Investigating Positive and Negative Charges
A key electrical phenomenon that fascinated Franklin was the existence of opposite positive and negative charges. He coined the positive and negative terminology we still use today. Franklin investigated how like charges repel each other while opposite charges attract.
Through his experiments, he realized that electrical charge is never created or destroyed, only transferred from one object to another. This crucial principle of charge conservation became fundamental to the study of electromagnetism. Franklin's insights were decades ahead of his time.
The Leyden Jar - A Primitive Capacitor
One of Franklin's more ingenious early inventions was his improved version of the Leyden jar, which was an early form of capacitor. It could store a substantial electrical charge between metal foil on the inside and outside of a glass jar. The jar's contents served as the dielectric material.
Franklin figured out how to increase the Leyden jar's capacitance and pioneered ways to connect multiple jars in parallel and series to increase power. This allowed him to deliver much stronger electrical shocks for experiments. The Leyden jar was a crucial piece of equipment in laboratories at the time. Franklin's improvements advanced electrical research.

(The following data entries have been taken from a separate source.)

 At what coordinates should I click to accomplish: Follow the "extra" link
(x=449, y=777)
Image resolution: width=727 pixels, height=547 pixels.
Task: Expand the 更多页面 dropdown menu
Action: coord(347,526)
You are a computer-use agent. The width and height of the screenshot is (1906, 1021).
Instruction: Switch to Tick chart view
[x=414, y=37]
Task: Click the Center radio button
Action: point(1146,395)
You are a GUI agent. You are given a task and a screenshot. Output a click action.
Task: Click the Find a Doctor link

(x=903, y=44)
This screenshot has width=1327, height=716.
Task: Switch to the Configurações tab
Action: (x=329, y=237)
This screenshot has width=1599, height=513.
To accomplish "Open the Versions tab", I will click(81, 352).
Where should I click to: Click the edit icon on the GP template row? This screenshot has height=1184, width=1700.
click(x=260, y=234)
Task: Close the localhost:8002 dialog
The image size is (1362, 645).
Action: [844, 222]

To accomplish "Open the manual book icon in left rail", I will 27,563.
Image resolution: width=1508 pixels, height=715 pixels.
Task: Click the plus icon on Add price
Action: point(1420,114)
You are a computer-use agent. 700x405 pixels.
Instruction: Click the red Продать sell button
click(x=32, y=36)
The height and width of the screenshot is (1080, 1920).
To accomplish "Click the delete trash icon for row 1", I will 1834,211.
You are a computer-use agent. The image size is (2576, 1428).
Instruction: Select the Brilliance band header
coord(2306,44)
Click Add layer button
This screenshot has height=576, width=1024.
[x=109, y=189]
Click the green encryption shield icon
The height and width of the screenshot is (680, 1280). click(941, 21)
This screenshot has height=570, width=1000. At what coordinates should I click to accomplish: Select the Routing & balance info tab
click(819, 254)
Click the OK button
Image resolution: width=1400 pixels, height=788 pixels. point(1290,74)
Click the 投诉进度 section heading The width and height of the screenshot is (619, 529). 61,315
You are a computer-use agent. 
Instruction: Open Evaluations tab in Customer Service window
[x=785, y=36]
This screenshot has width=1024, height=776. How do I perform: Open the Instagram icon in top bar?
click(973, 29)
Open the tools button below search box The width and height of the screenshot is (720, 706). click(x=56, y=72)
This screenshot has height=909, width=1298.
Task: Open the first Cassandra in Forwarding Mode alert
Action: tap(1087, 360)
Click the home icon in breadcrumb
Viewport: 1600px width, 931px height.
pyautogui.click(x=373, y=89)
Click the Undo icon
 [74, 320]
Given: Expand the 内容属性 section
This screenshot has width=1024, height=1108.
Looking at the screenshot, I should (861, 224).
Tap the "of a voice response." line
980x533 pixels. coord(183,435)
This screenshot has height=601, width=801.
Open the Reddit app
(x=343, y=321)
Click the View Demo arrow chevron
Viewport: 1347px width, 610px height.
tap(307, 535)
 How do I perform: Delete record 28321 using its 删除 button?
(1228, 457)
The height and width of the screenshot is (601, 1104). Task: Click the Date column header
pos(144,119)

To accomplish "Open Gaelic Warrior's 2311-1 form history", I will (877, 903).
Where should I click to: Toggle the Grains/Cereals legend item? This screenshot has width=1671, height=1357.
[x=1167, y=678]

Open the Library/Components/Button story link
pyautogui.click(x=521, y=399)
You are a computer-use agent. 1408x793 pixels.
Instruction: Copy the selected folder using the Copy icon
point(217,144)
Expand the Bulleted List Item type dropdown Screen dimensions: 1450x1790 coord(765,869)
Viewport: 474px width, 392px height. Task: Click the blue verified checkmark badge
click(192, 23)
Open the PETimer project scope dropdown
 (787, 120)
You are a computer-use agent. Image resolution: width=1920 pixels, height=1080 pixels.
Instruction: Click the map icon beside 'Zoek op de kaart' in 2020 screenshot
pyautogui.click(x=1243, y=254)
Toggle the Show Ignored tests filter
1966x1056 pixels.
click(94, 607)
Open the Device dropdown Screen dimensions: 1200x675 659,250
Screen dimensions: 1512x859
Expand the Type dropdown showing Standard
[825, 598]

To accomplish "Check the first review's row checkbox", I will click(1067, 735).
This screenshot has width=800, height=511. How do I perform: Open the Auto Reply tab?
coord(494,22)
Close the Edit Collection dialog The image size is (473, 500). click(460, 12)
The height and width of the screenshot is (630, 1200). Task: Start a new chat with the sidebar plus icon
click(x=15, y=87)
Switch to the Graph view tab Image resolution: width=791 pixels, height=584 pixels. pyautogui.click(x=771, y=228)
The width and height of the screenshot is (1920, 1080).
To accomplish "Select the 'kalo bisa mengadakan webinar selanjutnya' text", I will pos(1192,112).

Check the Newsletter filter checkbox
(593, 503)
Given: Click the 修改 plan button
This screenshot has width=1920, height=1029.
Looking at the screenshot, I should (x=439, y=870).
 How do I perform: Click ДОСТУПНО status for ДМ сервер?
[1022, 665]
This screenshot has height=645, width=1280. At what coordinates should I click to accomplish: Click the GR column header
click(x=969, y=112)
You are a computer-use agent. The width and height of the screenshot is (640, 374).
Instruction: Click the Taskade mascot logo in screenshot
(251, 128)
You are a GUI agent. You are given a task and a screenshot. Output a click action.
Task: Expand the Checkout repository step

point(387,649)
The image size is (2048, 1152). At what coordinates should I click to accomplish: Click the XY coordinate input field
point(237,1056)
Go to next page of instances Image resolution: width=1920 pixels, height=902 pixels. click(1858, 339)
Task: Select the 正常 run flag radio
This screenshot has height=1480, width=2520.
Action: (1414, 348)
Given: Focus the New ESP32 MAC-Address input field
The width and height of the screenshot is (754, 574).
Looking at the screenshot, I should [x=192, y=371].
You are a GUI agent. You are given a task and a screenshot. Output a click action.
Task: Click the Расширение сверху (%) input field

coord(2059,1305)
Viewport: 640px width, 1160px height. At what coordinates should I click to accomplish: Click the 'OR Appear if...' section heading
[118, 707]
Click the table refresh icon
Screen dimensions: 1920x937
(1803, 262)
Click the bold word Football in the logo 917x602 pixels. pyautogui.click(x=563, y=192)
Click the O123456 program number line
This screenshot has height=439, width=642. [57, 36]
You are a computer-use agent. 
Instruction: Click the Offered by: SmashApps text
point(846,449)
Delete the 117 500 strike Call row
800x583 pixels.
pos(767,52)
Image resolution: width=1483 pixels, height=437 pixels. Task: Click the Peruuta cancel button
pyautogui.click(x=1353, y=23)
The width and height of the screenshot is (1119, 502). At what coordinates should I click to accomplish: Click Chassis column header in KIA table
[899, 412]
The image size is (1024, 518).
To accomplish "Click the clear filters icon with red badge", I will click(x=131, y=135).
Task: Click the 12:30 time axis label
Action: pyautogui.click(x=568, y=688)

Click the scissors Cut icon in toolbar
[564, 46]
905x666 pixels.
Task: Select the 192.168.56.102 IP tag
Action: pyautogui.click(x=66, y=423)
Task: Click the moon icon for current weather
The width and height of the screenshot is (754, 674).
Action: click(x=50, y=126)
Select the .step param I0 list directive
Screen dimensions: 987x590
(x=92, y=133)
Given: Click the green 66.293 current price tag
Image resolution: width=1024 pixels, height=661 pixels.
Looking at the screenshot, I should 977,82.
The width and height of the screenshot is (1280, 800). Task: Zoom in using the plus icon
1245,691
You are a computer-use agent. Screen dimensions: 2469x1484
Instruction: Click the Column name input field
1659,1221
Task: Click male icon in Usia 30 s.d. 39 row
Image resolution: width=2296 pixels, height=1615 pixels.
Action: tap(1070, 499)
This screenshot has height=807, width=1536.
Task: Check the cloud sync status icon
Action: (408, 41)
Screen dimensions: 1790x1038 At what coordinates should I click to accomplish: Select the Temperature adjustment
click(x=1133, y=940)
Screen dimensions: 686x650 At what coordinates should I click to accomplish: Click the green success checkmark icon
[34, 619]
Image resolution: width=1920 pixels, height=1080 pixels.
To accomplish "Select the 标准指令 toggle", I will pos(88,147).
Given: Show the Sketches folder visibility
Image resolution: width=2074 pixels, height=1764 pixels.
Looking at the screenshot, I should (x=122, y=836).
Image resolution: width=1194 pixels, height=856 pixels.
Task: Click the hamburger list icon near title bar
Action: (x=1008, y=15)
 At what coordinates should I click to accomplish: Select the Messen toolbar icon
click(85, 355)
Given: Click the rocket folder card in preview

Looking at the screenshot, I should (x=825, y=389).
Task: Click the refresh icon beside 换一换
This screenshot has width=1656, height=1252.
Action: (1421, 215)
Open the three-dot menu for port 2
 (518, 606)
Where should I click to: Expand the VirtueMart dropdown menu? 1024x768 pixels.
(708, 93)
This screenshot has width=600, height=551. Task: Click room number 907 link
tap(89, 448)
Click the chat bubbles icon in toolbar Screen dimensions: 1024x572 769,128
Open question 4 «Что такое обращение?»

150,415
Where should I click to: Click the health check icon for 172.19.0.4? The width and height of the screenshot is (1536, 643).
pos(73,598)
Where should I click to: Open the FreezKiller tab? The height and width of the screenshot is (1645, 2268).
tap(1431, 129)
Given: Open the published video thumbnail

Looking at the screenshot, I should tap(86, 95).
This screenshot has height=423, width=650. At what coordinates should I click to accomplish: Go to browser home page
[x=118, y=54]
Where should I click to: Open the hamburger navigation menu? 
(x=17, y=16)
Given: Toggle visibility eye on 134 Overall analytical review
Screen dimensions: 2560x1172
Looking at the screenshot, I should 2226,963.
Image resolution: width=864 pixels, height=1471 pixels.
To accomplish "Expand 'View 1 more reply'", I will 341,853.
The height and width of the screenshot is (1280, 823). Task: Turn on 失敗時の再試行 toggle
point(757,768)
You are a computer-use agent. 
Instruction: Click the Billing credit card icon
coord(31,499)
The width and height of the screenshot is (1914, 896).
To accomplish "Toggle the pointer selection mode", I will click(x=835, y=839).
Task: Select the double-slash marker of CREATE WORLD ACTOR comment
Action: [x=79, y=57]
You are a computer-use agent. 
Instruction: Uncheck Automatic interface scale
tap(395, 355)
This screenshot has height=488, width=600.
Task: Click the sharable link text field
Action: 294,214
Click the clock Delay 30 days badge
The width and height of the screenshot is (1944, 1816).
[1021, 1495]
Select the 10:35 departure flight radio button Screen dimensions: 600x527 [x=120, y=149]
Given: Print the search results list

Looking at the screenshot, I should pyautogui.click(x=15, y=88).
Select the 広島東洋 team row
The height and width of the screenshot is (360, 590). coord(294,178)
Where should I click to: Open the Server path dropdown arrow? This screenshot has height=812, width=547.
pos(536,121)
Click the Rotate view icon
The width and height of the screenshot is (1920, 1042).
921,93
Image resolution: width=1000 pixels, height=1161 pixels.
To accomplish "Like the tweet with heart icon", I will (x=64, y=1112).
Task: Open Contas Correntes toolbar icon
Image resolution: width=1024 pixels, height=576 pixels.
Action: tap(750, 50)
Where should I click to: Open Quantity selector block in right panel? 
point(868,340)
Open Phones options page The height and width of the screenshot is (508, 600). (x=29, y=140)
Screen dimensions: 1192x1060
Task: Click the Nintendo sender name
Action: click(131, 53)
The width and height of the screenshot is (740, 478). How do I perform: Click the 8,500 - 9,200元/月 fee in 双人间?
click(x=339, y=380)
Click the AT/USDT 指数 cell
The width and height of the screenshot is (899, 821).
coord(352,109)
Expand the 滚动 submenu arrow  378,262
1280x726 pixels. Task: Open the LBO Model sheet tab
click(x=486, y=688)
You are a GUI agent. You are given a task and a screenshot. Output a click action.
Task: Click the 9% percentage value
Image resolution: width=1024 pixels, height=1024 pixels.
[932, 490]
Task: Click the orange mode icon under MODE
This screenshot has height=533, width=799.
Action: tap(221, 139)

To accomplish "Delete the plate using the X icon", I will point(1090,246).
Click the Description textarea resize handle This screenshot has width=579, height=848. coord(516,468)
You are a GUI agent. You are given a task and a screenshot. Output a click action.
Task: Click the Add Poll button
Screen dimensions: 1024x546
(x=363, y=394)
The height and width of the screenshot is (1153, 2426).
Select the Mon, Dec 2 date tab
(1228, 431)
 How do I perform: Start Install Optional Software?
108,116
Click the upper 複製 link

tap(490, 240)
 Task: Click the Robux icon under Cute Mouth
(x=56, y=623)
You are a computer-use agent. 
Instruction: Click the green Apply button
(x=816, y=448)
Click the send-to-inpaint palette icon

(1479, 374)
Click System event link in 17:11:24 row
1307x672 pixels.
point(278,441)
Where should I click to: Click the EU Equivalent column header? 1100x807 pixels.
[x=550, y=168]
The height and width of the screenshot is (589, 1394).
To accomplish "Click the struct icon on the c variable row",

Franklin's Radical Electrical Ideas
Benjamin Franklin developed many radical theories about electricity that went against orthodox scientific views. He proposed that electrical phenomena in nature like lightning, the aurora borealis and more were caused by a single electrical fluid that could have excess or deficiency.
This was opposed by the two-fluid theory which posited separate vitreous and resinous fluids. Franklin's pioneering one-fluid theory was eventually proven right. Also, he believed electricity could flow between objects without contact, anticipating electrostatic induction and other long-range effects. His electrical thinking was extremely innovative.
Lasting Influence on Science
Franklin's numerous discoveries and contributions firmly established electricity as a significant new field of scientific inquiry. He retired from active electrical experiments in 1753 to focus on diplomacy and politics. But he remained deeply interested in science for the rest of his life.
Benjamin Franklin's early electrical experiments displayed his fearless curiosity, technological ingenuity and radical thinking that were decades ahead of his contemporaries. The field-defining insights from his pioneering work Electrification of the Experiments helped shape modern electromagnetism and electrical engineering. He remains one of the greatest scientific minds America has ever produced.